The same. Another Room in the Palace.

  1. [Enter Lady Macbeth and a Servant.]
  2. Lady Macbeth
  3. 1070 Is Banquo gone from court?
  4. Servant
  5. 1071 Ay, madam, but returns again to-night.
  6. Lady Macbeth
  7. 1072 Say to the king, I would attend his leisure
  8. 1073 For a few words.
  9. Servant
  10. 1074 Madam, I will.
  11. [Exit.]
  12. Lady Macbeth
  13. 1075 Naught's had, all's spent,
  14. 1076 Where our desire is got without content:
  15. 1077 'Tis safer to be that which we destroy,
  16. 1078 Than, by destruction, dwell in doubtful joy.
  17. [Enter Macbeth.]
  18. Lady Macbeth
  19. 1079 How now, my lord! why do you keep alone,
  20. 1080 Of sorriest fancies your companions making;
  21. 1081 Using those thoughts which should indeed have died
  22. 1082 With them they think on? Things without all remedy
  23. 1083 Should be without regard: what's done is done.
  24. Macbeth
  25. 1084 We have scotch'd the snake, not kill'd it;
  26. 1085 She'll close, and be herself; whilst our poor malice
  27. 1086 Remains in danger of her former tooth.
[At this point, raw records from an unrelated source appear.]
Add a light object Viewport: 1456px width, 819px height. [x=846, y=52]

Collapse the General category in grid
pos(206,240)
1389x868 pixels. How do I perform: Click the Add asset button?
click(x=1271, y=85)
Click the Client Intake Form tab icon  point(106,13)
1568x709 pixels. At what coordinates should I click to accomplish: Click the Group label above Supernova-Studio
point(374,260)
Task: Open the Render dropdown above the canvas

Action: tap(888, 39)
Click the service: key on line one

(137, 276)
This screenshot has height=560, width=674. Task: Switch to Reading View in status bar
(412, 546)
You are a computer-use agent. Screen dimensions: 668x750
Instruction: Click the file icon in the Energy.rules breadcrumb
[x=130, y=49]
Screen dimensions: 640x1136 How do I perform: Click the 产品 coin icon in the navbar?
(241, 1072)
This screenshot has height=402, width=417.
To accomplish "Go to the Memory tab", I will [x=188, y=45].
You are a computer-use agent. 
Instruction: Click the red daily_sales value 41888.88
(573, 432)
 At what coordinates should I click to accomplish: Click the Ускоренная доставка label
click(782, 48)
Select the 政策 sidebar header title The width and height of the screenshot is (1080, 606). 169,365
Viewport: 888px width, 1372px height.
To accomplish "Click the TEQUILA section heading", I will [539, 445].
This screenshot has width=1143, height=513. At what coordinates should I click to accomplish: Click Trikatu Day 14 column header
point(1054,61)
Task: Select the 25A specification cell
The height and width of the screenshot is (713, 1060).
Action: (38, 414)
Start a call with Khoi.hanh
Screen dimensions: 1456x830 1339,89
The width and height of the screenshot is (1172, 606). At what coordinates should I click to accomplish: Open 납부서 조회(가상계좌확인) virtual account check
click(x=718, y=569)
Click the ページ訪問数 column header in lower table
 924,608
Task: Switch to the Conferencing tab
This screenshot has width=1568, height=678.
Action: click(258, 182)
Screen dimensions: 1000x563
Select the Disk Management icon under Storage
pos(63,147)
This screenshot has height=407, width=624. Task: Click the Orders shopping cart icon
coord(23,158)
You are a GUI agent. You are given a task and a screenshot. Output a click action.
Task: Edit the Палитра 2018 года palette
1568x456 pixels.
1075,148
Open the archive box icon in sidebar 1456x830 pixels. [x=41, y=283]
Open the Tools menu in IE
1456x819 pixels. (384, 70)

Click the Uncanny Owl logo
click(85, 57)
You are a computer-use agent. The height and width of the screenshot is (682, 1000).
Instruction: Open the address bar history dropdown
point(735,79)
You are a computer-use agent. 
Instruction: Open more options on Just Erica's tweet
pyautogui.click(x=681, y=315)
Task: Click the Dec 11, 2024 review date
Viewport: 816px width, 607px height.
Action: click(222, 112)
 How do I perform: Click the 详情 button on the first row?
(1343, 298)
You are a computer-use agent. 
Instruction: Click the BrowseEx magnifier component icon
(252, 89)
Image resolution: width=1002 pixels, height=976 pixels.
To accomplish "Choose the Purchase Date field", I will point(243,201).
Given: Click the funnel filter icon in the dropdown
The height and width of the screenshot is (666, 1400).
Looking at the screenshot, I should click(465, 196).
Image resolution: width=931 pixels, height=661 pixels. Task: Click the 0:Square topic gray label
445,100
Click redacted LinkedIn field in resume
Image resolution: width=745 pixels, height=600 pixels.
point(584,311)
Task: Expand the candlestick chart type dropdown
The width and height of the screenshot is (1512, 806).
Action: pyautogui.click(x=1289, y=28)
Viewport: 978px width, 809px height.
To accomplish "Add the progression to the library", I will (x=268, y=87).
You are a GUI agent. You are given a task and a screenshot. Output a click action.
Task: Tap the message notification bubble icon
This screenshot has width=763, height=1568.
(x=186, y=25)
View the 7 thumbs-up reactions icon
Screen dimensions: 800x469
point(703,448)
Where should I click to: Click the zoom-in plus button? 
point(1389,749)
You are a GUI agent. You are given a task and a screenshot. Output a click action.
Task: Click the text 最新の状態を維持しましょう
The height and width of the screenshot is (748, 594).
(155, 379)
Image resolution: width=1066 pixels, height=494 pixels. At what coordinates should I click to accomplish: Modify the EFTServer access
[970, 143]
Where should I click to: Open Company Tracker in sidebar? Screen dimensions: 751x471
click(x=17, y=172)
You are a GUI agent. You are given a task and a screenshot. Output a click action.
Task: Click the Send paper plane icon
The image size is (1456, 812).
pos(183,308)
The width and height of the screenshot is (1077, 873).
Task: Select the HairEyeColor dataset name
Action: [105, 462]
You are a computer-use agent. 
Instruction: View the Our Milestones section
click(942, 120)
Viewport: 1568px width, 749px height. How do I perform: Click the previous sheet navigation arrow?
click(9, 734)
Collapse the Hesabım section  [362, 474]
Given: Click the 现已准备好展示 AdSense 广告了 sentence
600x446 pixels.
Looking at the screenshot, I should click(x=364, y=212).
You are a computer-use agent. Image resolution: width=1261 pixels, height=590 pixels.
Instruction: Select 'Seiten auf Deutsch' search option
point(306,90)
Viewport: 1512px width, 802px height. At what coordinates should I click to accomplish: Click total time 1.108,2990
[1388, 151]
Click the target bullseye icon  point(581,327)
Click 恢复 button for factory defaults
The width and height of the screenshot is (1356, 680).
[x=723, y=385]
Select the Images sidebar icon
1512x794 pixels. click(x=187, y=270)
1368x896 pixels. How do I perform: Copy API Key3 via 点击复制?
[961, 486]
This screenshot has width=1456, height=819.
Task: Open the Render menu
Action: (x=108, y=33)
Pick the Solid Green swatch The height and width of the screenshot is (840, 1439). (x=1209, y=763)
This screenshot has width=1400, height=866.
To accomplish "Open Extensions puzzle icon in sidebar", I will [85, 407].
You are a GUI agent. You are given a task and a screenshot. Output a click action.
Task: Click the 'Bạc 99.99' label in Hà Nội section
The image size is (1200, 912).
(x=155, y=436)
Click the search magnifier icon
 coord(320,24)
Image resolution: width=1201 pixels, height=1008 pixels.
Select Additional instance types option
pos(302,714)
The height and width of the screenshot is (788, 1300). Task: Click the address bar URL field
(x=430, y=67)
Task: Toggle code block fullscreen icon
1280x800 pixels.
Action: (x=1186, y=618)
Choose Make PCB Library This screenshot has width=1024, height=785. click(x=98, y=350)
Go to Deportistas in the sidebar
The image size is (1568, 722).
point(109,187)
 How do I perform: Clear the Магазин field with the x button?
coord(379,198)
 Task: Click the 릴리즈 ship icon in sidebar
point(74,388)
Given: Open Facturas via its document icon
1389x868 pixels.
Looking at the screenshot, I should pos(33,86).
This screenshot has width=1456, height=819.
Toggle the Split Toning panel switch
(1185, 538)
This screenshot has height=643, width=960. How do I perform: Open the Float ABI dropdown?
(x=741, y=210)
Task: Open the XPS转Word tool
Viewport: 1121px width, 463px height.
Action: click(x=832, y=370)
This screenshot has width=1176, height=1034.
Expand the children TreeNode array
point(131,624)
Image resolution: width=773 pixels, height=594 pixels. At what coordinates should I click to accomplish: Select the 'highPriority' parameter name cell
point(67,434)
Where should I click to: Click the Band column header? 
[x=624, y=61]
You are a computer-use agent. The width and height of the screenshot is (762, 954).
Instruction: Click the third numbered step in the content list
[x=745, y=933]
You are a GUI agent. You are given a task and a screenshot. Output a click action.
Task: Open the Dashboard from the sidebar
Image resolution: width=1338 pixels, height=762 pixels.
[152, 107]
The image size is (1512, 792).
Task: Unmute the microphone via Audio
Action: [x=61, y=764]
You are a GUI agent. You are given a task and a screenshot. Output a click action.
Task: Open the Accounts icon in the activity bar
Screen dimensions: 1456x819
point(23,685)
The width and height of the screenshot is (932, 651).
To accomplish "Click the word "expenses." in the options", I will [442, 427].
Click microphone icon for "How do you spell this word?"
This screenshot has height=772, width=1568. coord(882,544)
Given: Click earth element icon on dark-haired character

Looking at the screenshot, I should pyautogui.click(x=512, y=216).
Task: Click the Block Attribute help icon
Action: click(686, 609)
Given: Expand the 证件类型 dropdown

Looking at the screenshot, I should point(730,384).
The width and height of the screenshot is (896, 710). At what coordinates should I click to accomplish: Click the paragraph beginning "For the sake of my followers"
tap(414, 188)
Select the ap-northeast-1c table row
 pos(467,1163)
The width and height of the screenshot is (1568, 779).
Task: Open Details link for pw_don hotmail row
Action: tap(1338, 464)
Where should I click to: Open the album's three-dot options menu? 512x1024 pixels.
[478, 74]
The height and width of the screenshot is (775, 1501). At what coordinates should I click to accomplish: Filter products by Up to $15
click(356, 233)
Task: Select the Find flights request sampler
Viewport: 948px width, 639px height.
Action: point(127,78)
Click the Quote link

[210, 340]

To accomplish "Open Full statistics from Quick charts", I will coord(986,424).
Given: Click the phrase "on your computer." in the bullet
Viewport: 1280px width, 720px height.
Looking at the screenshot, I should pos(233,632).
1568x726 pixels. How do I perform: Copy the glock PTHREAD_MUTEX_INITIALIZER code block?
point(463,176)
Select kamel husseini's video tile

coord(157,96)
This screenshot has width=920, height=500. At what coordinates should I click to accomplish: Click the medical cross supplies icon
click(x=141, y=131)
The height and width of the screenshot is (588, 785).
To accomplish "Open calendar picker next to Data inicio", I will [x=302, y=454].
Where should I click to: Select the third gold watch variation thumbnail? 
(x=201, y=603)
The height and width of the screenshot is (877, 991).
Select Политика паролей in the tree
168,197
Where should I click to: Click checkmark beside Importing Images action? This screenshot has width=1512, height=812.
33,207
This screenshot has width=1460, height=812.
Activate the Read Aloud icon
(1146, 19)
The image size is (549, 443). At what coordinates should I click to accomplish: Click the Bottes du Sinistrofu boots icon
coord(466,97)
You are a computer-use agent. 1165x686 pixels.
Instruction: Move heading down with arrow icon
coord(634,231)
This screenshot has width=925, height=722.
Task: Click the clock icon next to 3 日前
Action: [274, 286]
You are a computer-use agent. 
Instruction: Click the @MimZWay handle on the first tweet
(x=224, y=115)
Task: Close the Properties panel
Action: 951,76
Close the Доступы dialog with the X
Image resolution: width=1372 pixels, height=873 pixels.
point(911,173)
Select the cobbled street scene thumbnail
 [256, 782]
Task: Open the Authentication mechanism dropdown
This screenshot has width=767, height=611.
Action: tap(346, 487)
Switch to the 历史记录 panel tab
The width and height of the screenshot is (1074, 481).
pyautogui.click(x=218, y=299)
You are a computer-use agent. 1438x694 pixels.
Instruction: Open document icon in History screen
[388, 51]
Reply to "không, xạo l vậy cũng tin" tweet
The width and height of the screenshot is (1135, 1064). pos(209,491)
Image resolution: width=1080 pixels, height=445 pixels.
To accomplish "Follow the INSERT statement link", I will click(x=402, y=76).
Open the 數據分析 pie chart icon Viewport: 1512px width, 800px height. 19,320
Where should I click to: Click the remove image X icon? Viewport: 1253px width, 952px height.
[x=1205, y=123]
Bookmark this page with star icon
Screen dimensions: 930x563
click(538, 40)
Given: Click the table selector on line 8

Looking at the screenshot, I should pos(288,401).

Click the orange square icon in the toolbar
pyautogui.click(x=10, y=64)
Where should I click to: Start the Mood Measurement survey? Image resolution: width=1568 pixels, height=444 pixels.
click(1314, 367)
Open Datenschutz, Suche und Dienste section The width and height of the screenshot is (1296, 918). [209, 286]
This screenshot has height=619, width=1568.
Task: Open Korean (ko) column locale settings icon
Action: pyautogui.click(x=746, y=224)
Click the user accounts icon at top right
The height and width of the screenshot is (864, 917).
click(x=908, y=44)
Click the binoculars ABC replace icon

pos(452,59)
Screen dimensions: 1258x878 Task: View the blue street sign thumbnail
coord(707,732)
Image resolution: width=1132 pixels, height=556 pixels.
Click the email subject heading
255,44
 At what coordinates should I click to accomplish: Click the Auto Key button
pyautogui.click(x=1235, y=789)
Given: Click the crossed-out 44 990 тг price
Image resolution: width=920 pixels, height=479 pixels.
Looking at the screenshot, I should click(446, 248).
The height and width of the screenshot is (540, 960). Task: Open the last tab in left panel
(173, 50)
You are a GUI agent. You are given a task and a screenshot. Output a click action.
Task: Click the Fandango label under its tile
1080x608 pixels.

  28. 1087 But let the frame of things disjoint,
  29. 1088 Both the worlds suffer,
  30. 1089 Ere we will eat our meal in fear, and sleep
  31. 1090 In the affliction of these terrible dreams
  32. 1091 That shake us nightly: better be with the dead,
  33. 1092 Whom we, to gain our peace, have sent to peace,
  34. 1093 Than on the torture of the mind to lie
  35. 1094 In restless ecstasy. Duncan is in his grave;
  36. 1095 After life's fitful fever he sleeps well;
  37. 1096 Treason has done his worst: nor steel, nor poison,
  38. 1097 Malice domestic, foreign levy, nothing,
  39. 1098 Can touch him further.
  40. Lady Macbeth
  41. 1099 Come on;
  42. 1100 Gently my lord, sleek o'er your rugged looks;
  43. 1101 Be bright and jovial 'mong your guests to-night.
  44. Macbeth
  45. 1102 So shall I, love; and so, I pray, be you:
  46. 1103 Let your remembrance apply to Banquo;
  47. 1104 Present him eminence, both with eye and tongue:
  48. 1105 Unsafe the while, that we
  49. 1106 Must lave our honors in these flattering streams;
  50. 1107 And make our faces vizards to our hearts,
  51. 1108 Disguising what they are.
  52. Lady Macbeth
  53. 1109 You must leave this.
  54. Macbeth
  55. 1110 O, full of scorpions is my mind, dear wife!
  56. 1111 Thou know'st that Banquo, and his Fleance, lives.
  57. Lady Macbeth
  58. 1112 But in them nature's copy's not eterne.
  59. Macbeth
  60. 1113 There's comfort yet; they are assailable;
  61. 1114 Then be thou jocund: ere the bat hath flown
  62. 1115 His cloister'd flight, ere to black Hecate's summons,
  63. 1116 The shard-borne beetle, with his drowsy hums,
  64. 1117 Hath rung night's yawning peal, there shall be done
  65. 1118 A deed of dreadful note.
  66. Lady Macbeth
  67. 1119 What's to be done?
  68. Macbeth
  69. 1120 Be innocent of the knowledge, dearest chuck,
  70. 1121 Till thou applaud the deed. Come, seeling night,
  71. 1122 Scarf up the tender eye of pitiful day;
  72. 1123 And with thy bloody and invisible hand
  73. 1124 Cancel and tear to pieces that great bond
  74. 1125 Which keeps me pale!—Light thickens; and the crow
  75. 1126 Makes wing to the rooky wood:
  76. 1127 Good things of day begin to droop and drowse;
  77. 1128 Whiles night's black agents to their preys do rouse.—
  78. 1129 Thou marvell'st at my words: but hold thee still;
  79. 1130 Things bad begun make strong themselves by ill:
  80. 1131 So, pr'ythee, go with me.